Please answer these questions using the passage on terrorism and September 11 below:
1. To what date does the passage say it feels as though we have returned?
2. How many years before the writing does it place Al Qaeda's attacks on the United States?
3. Which flight does it name as the scene of the first American counterattack?

- [PASSAGE SHOWN]:
──────────

After nearly eight years of President Barack Obama and his media allies, it feels as though we have returned to September 10, 2001. Obama refuses to talk about the ideology of radical Islam and refuses to acknowledge the war being waged against us. While Obama continues to live in a parallel universe, the evidence that his policies have failed continues to mount.
By: John Bolton/The Algemeiner
Al Qaeda’s barbaric attacks on the United States 15 years ago caused a profound change in the way most Americans think about terrorism. Before September 11, 2001, they saw apparently random suicide bombings and murders of innocent civilians perpetrated by obscure groups of fanatics based in distant lands. Afterward, for the first time, most Americans understood that a hostile ideology had declared war against America and the West generally.
The long parade of pre-9/11 terrorist atrocities was not random but was actually the opening salvo of the war to come. Whatever people thought previously, the war itself became all-too real in the World Trade Center’s devastation; the partially successful assault on the Pentagon; and the unknown objective of those who hijacked United Flight 93, scene of the first American counterattack by heroic passengers.

──────────

- [PROVIDED MATERIAL]:
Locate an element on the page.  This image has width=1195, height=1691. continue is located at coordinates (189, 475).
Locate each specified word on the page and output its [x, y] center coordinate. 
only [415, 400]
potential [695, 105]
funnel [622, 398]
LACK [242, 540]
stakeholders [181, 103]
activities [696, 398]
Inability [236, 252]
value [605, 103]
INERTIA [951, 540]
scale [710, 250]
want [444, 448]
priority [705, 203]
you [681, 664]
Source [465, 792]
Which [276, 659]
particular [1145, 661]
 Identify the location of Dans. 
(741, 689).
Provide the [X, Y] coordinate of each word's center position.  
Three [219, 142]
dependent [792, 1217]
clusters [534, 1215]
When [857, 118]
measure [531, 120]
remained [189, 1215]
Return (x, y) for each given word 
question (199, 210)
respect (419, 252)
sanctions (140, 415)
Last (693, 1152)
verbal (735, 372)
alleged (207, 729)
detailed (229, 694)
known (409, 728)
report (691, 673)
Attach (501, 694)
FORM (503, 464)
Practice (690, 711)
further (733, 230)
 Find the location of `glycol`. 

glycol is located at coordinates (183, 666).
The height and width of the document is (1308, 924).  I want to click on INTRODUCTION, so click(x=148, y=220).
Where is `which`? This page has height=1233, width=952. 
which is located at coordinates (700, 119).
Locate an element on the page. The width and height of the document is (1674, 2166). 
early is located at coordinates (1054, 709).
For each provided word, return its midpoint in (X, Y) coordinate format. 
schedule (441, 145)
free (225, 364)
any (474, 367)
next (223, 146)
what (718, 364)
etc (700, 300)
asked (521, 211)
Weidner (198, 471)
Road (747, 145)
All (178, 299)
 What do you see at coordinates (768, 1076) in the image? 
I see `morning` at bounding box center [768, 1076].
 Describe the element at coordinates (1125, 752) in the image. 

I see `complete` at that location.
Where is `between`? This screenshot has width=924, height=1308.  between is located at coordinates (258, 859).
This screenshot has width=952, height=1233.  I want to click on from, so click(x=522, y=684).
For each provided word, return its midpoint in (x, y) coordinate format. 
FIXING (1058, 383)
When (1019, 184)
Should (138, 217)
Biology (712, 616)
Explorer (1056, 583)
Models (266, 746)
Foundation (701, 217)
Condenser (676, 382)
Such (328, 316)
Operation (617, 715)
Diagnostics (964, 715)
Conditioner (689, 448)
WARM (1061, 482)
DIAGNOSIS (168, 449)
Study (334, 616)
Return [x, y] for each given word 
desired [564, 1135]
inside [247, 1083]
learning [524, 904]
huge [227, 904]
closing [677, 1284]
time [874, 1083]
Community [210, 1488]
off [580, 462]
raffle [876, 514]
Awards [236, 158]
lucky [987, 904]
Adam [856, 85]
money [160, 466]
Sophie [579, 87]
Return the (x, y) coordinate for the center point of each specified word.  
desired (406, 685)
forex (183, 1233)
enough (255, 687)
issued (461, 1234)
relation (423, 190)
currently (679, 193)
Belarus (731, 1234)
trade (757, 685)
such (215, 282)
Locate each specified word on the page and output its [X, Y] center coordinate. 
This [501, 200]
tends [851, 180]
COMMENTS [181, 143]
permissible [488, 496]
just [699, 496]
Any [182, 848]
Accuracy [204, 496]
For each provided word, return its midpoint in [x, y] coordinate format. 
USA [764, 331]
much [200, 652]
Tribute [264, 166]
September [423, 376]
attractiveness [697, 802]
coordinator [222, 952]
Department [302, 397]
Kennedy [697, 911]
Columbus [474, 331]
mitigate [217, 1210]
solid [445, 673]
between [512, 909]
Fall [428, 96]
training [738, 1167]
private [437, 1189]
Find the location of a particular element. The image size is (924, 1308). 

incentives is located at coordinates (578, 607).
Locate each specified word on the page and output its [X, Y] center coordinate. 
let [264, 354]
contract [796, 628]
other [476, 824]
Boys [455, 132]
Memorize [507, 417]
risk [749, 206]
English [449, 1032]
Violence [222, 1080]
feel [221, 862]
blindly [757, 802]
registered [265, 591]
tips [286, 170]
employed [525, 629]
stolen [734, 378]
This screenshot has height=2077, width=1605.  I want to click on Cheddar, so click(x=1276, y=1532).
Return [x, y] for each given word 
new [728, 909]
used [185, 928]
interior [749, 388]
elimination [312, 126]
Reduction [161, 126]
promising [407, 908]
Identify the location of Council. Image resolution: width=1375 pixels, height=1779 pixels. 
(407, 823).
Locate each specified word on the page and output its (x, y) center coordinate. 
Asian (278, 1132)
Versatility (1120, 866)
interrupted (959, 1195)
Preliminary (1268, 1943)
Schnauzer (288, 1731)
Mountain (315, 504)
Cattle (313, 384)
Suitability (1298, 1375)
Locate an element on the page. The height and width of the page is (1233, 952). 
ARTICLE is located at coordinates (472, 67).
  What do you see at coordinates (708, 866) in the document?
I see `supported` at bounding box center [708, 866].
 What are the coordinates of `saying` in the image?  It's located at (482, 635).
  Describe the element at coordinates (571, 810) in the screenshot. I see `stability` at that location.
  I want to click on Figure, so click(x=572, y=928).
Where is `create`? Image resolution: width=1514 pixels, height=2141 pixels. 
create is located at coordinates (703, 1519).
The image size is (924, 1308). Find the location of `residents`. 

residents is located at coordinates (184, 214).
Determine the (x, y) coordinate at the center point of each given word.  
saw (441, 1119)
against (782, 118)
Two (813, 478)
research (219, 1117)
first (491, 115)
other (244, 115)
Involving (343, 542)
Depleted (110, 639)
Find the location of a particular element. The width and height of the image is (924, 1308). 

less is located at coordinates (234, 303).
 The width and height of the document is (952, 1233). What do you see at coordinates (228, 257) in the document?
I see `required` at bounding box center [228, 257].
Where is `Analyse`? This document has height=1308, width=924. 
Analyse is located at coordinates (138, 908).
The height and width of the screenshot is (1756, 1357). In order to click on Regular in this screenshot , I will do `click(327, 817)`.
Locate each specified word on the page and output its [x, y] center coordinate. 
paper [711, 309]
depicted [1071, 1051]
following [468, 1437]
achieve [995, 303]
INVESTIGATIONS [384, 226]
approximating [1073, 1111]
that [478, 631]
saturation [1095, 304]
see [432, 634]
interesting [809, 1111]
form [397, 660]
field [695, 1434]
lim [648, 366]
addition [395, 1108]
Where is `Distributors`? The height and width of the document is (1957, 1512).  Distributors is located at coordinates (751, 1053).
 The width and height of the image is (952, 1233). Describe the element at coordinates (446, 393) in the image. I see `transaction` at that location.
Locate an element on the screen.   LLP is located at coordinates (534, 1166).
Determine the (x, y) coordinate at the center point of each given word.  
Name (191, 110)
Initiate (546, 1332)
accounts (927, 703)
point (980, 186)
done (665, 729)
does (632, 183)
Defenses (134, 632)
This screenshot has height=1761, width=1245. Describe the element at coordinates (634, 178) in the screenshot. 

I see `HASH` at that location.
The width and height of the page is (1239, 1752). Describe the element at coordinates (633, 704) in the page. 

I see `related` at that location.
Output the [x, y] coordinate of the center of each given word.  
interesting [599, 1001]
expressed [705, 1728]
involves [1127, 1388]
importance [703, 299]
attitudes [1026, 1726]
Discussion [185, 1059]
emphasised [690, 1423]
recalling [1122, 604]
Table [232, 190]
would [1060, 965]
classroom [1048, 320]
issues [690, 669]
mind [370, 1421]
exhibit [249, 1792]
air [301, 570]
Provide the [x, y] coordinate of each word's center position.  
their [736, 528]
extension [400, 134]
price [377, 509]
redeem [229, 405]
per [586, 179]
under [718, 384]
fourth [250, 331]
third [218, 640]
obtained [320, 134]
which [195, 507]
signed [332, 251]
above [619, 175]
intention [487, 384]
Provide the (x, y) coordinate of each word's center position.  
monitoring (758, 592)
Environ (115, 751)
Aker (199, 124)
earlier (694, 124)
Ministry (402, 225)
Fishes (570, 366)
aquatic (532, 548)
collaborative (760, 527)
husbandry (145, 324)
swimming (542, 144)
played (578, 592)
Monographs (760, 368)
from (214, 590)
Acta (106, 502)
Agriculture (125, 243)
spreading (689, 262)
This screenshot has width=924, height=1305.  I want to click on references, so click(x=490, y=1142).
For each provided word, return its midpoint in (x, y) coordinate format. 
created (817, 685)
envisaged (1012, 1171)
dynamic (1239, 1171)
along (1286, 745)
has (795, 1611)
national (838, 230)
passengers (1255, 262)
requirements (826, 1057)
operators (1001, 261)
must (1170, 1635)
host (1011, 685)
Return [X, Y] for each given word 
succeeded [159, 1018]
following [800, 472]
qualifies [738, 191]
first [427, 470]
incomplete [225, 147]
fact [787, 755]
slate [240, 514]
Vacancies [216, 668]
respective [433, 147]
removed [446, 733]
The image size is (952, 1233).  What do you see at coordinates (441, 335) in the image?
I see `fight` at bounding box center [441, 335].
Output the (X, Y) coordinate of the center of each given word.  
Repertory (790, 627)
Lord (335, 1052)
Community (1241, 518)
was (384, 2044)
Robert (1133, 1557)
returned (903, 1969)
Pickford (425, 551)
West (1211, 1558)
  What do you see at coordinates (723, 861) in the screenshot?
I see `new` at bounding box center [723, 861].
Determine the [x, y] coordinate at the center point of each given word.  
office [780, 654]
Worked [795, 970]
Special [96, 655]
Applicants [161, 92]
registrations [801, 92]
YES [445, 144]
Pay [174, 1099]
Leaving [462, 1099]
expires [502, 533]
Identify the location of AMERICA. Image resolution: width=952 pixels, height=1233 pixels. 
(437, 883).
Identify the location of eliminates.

──────────

- [THE SOLUTION]:
1. September 10, 2001
2. 15 years
3. United Flight 93